Comment fait-on pour insuffler du « Made in France » dans l’âme d’un drame anglo-saxon ? Un problème musical de premier ordre qui fut posé à Ernest Chausson (1855-1899) lorsqu’il décida jadis de composer cette ode à la gloire du Monarque déchu du sceau de la fidélité. Il est amusant de constater à quel point Chausson dépeint la figure royale comme une figure respectable, s’élevant au-dessus des lois parfois injustes de l’amour dans le code civil de nos vies.
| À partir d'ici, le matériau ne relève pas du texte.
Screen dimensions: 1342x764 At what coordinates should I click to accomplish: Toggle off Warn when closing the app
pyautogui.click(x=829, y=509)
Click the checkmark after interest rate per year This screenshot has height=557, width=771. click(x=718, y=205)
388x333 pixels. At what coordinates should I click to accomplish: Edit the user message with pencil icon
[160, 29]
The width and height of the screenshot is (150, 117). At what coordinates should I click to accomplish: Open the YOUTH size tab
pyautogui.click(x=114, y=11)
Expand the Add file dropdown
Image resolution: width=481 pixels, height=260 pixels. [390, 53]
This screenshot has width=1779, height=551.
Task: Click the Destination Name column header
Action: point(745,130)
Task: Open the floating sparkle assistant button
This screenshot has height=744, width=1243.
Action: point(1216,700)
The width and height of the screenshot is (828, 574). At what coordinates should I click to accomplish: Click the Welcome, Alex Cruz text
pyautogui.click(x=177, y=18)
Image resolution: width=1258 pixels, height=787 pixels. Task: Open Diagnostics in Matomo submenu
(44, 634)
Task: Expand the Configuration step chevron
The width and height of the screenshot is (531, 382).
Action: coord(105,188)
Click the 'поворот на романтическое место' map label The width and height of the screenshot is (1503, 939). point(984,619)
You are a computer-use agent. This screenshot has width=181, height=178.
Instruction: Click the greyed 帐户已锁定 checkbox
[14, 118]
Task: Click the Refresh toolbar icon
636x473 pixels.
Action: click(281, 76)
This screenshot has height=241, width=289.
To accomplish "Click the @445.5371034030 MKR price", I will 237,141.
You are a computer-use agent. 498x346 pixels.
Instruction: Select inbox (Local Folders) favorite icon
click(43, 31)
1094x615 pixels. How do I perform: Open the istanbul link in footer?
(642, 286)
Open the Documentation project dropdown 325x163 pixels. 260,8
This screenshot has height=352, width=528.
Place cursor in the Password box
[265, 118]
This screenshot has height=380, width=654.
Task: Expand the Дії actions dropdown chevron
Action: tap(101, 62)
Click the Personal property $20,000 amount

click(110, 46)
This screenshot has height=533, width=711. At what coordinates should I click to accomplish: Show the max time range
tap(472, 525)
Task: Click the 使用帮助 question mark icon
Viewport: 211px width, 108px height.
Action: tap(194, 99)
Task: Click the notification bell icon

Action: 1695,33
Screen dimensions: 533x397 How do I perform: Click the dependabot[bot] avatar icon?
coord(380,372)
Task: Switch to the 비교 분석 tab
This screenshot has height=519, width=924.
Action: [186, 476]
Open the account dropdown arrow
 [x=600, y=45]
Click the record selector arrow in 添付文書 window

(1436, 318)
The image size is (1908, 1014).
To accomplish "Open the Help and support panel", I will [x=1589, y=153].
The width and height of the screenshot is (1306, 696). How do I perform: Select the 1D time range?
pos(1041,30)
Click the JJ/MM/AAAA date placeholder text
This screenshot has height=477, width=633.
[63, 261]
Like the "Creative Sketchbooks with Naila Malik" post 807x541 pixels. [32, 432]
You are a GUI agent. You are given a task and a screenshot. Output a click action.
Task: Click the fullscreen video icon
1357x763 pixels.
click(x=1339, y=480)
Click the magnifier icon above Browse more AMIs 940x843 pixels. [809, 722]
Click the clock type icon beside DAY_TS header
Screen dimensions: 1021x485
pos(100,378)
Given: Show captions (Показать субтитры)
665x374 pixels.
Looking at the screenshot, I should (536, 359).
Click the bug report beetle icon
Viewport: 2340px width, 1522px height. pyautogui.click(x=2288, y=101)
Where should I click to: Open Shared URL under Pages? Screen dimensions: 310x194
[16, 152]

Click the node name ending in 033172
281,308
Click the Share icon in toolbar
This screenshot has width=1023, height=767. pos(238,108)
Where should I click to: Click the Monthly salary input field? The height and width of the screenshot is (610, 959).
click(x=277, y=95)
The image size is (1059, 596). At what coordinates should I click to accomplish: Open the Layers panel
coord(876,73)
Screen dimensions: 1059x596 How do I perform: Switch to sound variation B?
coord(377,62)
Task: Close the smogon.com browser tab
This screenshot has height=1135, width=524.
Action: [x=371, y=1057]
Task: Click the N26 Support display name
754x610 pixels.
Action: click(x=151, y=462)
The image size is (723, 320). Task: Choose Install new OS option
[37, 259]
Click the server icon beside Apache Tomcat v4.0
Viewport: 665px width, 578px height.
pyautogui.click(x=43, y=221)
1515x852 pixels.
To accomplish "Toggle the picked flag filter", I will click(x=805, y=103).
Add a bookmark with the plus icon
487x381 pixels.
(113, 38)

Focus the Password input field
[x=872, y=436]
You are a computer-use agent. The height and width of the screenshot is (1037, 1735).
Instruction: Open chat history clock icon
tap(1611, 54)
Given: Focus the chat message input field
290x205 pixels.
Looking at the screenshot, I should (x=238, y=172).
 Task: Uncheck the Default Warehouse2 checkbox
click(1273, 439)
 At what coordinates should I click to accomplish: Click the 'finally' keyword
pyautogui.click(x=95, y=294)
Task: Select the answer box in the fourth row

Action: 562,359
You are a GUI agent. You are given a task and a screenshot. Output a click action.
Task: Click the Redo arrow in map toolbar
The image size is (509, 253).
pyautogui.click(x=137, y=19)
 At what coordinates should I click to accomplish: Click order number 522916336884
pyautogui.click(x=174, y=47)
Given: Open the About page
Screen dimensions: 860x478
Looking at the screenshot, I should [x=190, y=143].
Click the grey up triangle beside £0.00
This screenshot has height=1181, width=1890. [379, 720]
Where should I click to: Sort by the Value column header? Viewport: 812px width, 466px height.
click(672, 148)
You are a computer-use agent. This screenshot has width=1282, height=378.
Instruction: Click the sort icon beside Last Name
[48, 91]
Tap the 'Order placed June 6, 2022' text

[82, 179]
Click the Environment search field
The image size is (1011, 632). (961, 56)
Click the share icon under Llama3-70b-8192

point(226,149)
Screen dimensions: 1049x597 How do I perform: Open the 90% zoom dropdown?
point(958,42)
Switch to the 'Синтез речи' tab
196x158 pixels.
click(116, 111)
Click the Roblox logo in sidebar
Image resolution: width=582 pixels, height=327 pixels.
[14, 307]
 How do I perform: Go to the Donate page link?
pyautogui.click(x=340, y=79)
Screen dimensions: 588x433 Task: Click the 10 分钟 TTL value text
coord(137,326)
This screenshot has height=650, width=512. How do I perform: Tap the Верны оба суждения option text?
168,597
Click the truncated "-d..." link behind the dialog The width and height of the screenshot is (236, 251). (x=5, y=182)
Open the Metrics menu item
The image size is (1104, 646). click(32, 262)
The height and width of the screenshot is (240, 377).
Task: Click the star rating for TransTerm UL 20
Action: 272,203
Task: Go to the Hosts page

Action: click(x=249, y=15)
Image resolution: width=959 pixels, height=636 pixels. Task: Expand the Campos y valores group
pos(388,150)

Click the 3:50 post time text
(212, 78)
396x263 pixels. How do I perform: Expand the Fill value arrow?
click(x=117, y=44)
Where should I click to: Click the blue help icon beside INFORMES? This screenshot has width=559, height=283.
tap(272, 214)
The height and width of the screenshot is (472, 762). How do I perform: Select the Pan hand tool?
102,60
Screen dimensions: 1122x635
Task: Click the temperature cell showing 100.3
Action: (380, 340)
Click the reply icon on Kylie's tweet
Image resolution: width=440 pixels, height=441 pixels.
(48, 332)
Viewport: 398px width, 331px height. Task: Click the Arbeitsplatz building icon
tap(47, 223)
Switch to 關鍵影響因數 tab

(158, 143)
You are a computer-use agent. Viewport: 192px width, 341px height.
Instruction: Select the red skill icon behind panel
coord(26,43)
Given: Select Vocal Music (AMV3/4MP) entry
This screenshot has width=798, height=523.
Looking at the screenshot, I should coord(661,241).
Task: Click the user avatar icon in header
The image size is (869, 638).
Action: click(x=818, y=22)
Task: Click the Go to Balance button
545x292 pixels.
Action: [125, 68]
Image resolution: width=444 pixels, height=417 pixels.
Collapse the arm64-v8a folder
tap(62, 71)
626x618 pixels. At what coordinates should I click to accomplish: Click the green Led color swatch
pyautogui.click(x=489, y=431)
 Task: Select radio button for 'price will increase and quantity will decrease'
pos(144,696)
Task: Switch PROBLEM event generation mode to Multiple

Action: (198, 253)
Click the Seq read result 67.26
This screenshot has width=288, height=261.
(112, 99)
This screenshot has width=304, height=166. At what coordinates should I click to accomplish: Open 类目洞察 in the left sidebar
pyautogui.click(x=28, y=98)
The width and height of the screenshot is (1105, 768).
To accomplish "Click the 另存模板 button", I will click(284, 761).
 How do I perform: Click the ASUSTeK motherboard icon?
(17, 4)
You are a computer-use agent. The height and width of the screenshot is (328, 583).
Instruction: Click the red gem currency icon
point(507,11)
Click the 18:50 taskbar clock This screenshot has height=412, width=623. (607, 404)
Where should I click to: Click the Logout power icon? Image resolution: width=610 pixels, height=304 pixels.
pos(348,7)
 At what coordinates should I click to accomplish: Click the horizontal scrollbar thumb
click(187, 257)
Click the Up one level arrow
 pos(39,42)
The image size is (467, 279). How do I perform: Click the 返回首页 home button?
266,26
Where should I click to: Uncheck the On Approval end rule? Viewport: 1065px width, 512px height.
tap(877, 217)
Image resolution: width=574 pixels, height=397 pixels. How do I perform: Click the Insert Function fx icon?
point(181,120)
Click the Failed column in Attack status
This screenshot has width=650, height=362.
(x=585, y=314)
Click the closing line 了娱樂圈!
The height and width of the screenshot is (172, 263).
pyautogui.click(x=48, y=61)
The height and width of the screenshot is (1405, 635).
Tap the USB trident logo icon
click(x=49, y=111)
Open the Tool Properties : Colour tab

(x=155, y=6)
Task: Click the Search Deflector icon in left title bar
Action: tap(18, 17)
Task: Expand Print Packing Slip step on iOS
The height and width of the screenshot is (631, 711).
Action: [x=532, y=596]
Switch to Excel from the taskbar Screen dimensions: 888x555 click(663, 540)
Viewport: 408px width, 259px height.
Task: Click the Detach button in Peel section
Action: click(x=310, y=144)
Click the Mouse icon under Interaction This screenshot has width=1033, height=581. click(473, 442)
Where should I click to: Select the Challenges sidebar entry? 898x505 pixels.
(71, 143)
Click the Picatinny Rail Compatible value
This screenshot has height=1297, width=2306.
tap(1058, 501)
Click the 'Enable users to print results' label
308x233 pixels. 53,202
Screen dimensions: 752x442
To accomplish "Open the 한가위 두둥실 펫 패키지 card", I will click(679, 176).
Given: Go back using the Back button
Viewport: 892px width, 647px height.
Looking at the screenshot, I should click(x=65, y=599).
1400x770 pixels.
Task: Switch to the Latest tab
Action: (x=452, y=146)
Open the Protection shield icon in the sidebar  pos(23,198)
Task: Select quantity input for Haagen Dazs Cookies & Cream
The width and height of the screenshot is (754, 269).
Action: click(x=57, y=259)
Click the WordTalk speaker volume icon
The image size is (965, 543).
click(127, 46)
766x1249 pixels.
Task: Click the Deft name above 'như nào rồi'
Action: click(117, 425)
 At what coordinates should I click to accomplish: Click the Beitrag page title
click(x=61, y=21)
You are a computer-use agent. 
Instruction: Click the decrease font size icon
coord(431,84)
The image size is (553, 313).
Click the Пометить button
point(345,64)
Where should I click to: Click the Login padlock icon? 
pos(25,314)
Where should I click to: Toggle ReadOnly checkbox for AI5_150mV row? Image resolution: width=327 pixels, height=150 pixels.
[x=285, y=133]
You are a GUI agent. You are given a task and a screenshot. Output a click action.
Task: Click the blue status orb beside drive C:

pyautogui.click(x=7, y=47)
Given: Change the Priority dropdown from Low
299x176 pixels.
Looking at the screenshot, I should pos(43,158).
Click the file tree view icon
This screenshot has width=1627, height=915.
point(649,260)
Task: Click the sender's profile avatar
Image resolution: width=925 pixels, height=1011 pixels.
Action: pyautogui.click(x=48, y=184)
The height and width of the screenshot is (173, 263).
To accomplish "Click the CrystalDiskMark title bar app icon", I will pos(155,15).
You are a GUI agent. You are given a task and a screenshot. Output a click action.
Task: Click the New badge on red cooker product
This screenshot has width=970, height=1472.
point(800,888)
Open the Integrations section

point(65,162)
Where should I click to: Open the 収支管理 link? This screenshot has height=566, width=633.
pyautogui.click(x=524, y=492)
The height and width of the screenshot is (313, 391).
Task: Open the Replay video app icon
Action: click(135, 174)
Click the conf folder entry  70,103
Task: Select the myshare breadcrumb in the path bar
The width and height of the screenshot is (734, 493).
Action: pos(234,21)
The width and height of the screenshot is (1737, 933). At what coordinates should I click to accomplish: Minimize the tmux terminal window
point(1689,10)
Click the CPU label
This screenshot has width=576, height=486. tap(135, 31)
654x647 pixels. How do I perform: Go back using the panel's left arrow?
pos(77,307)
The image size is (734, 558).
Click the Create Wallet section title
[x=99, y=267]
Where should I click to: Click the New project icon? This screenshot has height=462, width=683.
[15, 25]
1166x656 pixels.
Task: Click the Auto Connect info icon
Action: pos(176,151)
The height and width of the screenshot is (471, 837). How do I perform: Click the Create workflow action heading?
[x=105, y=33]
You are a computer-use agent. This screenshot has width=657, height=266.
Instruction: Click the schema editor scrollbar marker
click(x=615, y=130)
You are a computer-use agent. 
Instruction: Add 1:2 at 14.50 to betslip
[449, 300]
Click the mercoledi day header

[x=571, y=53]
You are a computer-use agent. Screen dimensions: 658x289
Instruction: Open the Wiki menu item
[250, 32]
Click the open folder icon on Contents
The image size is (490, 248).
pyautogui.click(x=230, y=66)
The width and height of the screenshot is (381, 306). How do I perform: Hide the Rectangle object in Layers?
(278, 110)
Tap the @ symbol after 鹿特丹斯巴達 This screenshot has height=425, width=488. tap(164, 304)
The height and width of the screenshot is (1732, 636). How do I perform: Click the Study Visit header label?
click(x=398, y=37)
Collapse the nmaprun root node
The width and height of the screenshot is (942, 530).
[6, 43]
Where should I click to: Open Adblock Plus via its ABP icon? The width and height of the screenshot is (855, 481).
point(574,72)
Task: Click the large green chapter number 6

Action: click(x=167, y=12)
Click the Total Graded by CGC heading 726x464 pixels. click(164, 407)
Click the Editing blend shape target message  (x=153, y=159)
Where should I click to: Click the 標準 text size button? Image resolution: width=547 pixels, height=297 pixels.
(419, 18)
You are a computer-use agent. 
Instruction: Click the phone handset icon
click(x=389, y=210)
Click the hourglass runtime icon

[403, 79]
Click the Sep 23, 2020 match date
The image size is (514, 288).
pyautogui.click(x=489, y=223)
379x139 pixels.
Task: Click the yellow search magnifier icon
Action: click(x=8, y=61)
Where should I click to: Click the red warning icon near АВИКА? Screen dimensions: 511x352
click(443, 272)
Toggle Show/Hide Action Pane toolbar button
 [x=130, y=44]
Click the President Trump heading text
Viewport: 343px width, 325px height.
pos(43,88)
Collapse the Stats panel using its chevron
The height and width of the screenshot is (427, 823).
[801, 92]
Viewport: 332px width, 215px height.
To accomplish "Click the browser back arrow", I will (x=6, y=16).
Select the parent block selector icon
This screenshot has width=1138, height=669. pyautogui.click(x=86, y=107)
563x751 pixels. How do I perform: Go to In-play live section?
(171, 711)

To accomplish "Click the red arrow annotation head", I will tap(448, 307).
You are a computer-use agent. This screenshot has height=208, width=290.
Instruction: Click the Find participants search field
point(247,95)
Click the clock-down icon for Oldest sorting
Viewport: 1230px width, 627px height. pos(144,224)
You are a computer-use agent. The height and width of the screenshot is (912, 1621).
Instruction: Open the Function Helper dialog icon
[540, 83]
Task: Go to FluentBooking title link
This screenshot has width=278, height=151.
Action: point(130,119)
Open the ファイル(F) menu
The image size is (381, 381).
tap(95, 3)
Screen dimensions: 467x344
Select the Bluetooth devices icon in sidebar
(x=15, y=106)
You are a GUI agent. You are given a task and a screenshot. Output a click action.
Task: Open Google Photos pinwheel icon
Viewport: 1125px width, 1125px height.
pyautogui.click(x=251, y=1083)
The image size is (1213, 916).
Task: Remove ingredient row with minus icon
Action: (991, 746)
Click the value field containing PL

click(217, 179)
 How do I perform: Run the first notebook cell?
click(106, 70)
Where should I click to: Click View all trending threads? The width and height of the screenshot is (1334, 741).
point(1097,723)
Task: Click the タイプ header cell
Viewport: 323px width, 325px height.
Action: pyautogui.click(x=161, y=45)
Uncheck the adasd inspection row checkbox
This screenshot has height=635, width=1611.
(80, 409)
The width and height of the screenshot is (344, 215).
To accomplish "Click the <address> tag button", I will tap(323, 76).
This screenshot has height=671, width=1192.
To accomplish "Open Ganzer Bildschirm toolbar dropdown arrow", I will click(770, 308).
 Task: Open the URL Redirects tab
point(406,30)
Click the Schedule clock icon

Créé pour la première fois au Théâtre Royal de la Monnaie de Bruxelles en 1903, les différents actes (3 au total) de l’opéra se situent dans un contexte qui laisse paraître une première guerre mondiale prémonitoire dont Ernest Chausson a vite dessiné les contours. L’Opéra s’ouvre sur un acte présentant Arthus triomphant, l’épée brandie, fêtant une victoire héroïque au nom de sa Bretagne chérie. Sous les hourras de ses généraux, Arthus en profita pour apporter une note individuelle à la fête, se tournant fièrement vers son fils spirituel, Lancelot, qui, fier, assuma le regard d’un roi. Lancelot, Excalibor (l’épée qui a adoubé Arthus à jamais) et Arthus lui-même formèrent le triumvirat vaillant d’un bonheur sacré.

La naissance de la haine

Dans un coin, Mordred rumina presque seul une aigre jalousie : n’a-t-il pas ferraillé aux côtés des 3 stars guerrières ? Sans compter qu’il sentait dans son dos le regard empreint d’amour d’une reine Genièvre qui n’avait d’yeux que pour un Lancelot lumineux. Une Genièvre qui continuait d’entreprendre un lent travail de séduction sur le corps sensible d’un Lancelot déjà dépeint par Chrétien de Troyes comme un chevalier solide, mais au coeur si délicat. Mordred, jaloux d’un couple adultérin dont il essayait sans cesse de surprendre les ébats, arriva à troubler profondément cet équilibre amoureux. Oui, chanter fort un amour vif ne pouvait qu’appeler un Mordred qui n’attendait que cela. Surpris, les tourtereaux antiques prirent la fuite. Il faut tout de même noter que le chant commun des deux amoureux était entouré sémantiquement du joli champ lexical de la grâce !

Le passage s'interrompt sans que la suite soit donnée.